*** Records shown ***

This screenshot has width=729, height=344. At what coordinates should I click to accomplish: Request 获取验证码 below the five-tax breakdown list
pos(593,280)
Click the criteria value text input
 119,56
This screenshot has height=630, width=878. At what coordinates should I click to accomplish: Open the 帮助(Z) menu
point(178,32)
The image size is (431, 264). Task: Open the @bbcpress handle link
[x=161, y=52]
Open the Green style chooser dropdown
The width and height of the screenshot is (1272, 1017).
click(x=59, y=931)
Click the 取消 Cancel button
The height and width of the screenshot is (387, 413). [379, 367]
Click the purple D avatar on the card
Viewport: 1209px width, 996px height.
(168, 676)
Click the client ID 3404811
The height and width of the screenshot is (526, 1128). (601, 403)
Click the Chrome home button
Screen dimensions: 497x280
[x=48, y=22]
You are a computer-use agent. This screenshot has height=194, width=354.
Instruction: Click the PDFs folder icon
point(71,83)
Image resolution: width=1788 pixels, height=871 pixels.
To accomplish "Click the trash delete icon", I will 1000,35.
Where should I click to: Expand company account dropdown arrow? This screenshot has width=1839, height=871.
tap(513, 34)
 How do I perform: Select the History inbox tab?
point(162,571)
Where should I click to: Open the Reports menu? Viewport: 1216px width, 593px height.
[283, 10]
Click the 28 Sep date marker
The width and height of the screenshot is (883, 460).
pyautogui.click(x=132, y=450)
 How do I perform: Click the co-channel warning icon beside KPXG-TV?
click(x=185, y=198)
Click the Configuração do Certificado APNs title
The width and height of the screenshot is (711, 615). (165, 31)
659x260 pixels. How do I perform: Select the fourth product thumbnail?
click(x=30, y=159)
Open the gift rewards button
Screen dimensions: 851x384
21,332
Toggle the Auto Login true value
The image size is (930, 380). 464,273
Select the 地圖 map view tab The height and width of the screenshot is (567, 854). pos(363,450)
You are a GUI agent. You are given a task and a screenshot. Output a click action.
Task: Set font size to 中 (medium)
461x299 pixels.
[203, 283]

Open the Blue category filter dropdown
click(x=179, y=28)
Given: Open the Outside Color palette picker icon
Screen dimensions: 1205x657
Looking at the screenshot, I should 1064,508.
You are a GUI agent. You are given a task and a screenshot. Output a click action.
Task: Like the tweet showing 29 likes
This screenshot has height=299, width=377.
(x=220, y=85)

*** End of Records shown ***

- [What this task involves]: Could you reproduce exactly the lines of the entries above, from the one with "How do I perform: Select the History" through the one with "Given: Open the", and nothing else?

- [Response for this exercise]:
 How do I perform: Select the History inbox tab?
point(162,571)
Where should I click to: Open the Reports menu? Viewport: 1216px width, 593px height.
[283, 10]
Click the 28 Sep date marker
The width and height of the screenshot is (883, 460).
pyautogui.click(x=132, y=450)
 How do I perform: Click the co-channel warning icon beside KPXG-TV?
click(x=185, y=198)
Click the Configuração do Certificado APNs title
The width and height of the screenshot is (711, 615). (165, 31)
659x260 pixels. How do I perform: Select the fourth product thumbnail?
click(x=30, y=159)
Open the gift rewards button
Screen dimensions: 851x384
21,332
Toggle the Auto Login true value
The image size is (930, 380). 464,273
Select the 地圖 map view tab The height and width of the screenshot is (567, 854). pos(363,450)
You are a GUI agent. You are given a task and a screenshot. Output a click action.
Task: Set font size to 中 (medium)
461x299 pixels.
[203, 283]

Open the Blue category filter dropdown
click(x=179, y=28)
Given: Open the Outside Color palette picker icon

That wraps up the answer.